Semua yang mendengar jawaban Dani merasa lega dan bahagia. Terutama Nathan, wajahnya tampak berbunga-bunga. Ia mamandang Dani dengan penuh hangatnya. Dani yang di tatap kekasihnya seperti itu, tersipu malu-malu.


Setelah berbicara serius, kini saatnya Nathan menyematkan cincin lamaran yang resmi. Posisi tempat duduknya kini berpindah di samping Dani. Dengan hati-hati ia memasukan sebuah cincin berlian yang sangat indah ke jari manis Dani. Begitu sebaliknya Dani. Ia memasukan cincin ke jari manis Nathan.


“Naahh, karena sudah saling memakai cincin, berarti kalian sudah terikat satu sama lain. Ingat Juna, kamu tidak boleh larak-lirik sama cewek lain...” jelas tuan Felix yang membuat Nathan salah tingkah.


“Ahhh papa, kaya nggak kenal anak papa saja. Juna kan sudah punya satu bidadari, jadi tak mau yang lain lagi...”

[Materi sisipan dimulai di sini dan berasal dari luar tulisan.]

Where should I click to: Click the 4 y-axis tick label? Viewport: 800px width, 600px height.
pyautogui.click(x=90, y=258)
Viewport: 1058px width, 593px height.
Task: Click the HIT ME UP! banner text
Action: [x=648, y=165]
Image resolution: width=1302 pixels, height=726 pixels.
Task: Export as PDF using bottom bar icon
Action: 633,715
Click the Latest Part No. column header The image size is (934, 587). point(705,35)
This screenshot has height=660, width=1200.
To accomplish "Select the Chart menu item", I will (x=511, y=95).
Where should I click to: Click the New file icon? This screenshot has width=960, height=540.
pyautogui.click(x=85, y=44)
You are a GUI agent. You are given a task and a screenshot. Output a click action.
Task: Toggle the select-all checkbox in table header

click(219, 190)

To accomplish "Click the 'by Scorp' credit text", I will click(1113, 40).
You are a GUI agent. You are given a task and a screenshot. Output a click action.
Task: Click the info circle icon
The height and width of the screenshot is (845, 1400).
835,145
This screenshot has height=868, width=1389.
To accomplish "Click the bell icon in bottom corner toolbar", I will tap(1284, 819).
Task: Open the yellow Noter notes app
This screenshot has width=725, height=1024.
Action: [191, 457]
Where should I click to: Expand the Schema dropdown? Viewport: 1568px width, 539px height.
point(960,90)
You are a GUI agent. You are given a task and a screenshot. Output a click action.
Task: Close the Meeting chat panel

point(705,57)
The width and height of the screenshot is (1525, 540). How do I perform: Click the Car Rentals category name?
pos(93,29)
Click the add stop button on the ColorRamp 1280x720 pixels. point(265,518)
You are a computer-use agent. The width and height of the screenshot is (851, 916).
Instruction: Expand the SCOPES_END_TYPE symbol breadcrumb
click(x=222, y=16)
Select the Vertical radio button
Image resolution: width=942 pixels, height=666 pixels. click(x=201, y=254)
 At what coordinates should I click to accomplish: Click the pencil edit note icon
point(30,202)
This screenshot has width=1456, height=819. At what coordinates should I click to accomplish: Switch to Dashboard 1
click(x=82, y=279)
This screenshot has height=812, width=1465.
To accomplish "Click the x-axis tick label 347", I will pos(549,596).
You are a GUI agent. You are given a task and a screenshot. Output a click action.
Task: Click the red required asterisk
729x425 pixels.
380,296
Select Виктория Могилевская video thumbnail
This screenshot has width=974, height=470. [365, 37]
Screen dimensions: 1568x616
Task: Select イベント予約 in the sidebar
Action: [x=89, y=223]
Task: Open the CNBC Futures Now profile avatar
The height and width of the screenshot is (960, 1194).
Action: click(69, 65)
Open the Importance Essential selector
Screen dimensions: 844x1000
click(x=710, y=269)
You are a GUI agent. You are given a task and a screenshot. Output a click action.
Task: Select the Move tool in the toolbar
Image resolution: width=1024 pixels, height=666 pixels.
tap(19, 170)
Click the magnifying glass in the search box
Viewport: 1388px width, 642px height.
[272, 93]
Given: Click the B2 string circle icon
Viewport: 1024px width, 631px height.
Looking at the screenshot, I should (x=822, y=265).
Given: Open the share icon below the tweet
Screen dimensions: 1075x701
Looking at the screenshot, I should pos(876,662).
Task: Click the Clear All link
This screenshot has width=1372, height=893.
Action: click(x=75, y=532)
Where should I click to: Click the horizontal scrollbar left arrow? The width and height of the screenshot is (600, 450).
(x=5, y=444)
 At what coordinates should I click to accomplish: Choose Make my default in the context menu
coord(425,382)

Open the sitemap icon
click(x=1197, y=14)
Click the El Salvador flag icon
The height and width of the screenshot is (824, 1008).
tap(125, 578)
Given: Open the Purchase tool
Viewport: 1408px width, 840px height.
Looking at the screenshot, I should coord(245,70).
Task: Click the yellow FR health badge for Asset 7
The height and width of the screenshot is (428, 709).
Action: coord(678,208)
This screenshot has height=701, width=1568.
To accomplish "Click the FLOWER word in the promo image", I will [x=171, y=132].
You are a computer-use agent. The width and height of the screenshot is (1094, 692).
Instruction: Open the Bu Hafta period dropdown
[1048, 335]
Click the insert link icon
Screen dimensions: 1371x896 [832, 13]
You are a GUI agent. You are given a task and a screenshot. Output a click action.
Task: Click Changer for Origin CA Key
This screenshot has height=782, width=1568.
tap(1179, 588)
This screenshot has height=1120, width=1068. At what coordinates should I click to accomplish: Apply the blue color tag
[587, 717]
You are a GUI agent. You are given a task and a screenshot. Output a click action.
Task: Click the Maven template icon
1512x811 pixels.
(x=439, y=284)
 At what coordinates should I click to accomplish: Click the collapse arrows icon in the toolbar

Dani mencubit kecil paha Nathan, hingga membuat cowok itu mengaduh manja. Perbincangan mereka semakin serius. Tak lupa nenek menyuruh bibi menyuguhkan teh hangat sebagai teman ngobrol mereka.


“Tuan, nyonya, mari di cicipi hidangan ala kadarnya ini, maaf jika kurang berkenan di hati tuan dan nyonya....”


“Ini sudah lebih dari ala kadarnya nyonya Eliza, maaf telah merepotkan nyonya sekeluarga..”


-


-


Acara lamaran malam itu berjalan lancar. Setelah menikmati cemilan, acara selanjutnya yakni makan bersama. Semua sudah menempati kursi yang mengelilingi meja makan, dan siap menikmati hidangan yang nenek suguhkan. Kelezatan akan cita rasa masakan nenek, tak perlu di ragukan lagi. Karena saat menikmati hidangan, tak henti nyonya Felix mengeluarkan kata pujian.


Usai sudah acara lamaran malam itu. Saatnya keluarga Nathan untuk pamit pulang.


“Nyonya, karena acara sudah selesai dan kami sudah mendapat jawaban dari cucu nyonya, kami mohon pamit, terima kasih atas jamuan makannya, sungguh sangat luar biasa lezatnya....«


“Sama-sama tuan, saya juga mengucapkan terima kasih karena tuan dan nyonya sudah mau main ke gubug kami....”


“Aku pulang dulu calon istri...” bisik Nathan saat mendekati Dani tak mau melewatkan menggoda calon bininya.


“Ihhh.....” Dani mencubit pinggang Nathan dan membuatnya mengaduh dengan manja.